Democrats have been far quieter than Republicans have been on the issue of
fair value accounting. There is one clue however, (beyond the silence of leading
Democrats), that suggests an Obama administration might be inclined to defend
fair value accounting principles.

One Obama adviser and a candidate for Treasury Secretary, Harvard Professor
Lawrence Summers, gave a defence of fair value accounting principles in an
opinion piece published in August in the Financial Times.

There, Summers, who served a short stint as Treasury Secretary under Bill
Clinton, faulted banks in some instances for forgoing fair value accounting in
exchange for ‘assumptions considerably more optimistic than those embodied in
market prices’.

The question of fair value accounting won’t disappear without additional
debate. The SEC will submit a written report to Congress at the beginning of
next year to advise whether fair value accounting requirements ought to be
amended. The report, which is required under the terms of the recent $700bn
bailout plan, will also examine what role fair value may have played in bank

In addition to quelling the debate over fair value, the historic victory by
the Democratics could also slow down plans to converge US GAAP and international
accounting standards. Under an SEC proposal, the largest US companies will be
allowed to use IFRS in their financial statements in 2009. The proposal also
paves the way for the SEC to eventually require US companies to use IFRS.

Criticism about the convergence plan, if it develops, is anticipated to come
from Democrats, who may prove wary of plans that seem to outsource regulation of
the accountancy profession to an international body. The post-election influx of
Democrats in both the Senate and House of Representatives could cause this
convergence plan to stumble as a result.

To date, the main critic of the SEC’s convergence plan has been Senator Jack
Reed of Rhode Island, a Democrat on the banking committee.

Situation vacant

The profession will feel an Obama presidency most strongly in his pick of an
SEC chairman. The next SEC chief will inherit both the convergence and fair
value issues. Names that have been bandied about as possible candidates include
New York Attorney General Andrew Cuomo and SEC commissioner Elisse Walter.

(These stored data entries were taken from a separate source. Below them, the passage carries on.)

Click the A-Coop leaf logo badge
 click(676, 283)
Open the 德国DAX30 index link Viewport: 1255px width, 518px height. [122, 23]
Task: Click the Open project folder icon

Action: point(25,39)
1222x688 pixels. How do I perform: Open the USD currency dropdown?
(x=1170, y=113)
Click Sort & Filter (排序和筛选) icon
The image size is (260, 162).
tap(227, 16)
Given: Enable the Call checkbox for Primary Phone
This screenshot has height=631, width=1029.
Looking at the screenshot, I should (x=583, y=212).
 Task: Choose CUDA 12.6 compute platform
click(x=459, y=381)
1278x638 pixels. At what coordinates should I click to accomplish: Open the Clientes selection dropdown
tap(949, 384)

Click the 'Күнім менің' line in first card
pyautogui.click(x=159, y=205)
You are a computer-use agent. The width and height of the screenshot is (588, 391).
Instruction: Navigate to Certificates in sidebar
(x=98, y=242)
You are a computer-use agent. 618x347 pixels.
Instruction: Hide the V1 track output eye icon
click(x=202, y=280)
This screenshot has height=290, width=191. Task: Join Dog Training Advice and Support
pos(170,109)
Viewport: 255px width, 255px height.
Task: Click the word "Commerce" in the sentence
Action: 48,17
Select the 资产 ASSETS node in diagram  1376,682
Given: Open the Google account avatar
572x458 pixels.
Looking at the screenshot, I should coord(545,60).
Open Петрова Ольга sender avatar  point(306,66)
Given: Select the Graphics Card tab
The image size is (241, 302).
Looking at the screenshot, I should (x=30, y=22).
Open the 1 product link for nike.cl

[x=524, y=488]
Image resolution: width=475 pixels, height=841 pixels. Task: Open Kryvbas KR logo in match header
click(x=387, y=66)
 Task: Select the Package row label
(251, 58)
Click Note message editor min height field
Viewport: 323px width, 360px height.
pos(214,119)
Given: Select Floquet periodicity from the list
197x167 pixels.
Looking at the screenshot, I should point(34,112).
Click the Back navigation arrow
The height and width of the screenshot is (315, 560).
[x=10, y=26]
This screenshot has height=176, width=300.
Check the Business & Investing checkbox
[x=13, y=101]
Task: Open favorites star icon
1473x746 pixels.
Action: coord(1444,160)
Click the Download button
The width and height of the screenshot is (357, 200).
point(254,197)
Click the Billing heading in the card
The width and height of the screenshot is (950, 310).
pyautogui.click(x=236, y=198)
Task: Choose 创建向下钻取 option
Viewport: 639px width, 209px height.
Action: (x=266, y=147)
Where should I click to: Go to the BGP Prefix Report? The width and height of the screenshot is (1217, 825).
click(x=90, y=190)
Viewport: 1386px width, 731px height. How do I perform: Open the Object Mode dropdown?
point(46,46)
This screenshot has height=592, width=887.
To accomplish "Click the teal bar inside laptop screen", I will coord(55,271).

The next SEC chairman could also come from the partner ranks of one of the
white-shoe Manhattan law firms, who were a significant fund-raising resource for
the Obama campaign.

With a whole cabinet to fill, the picking of an SEC chairman ranks as a
relatively minor appointment. It probably won’t happen until the summer of 2009.
Against the backdrop of a severe economic downturn, it will be the new
president’s choice of a Treasury Secretary that will be among Obama’s more
significant appointments.

With polling showing that many voters see the economy as the US’s most
serious challenge, Obama has advertised his economic brain trust. In a Wall
Street Journal opinion piece published the day before the election, Obama only
bothered to mention one of his endorsements: the one from spectacularly
successful investor Warren Buffett.

Those currently being discussed as likely candidates for the Treasury
Secretary job are Summers; Governor Jon Corzine of New Jersey, who previously
headed Goldman Sachs; the president of the Federal Reserve Bank of New York,
Timothy Geithner; and Paul Volcker, the former chairman of the Federal Reserve
who is now 81 years of age.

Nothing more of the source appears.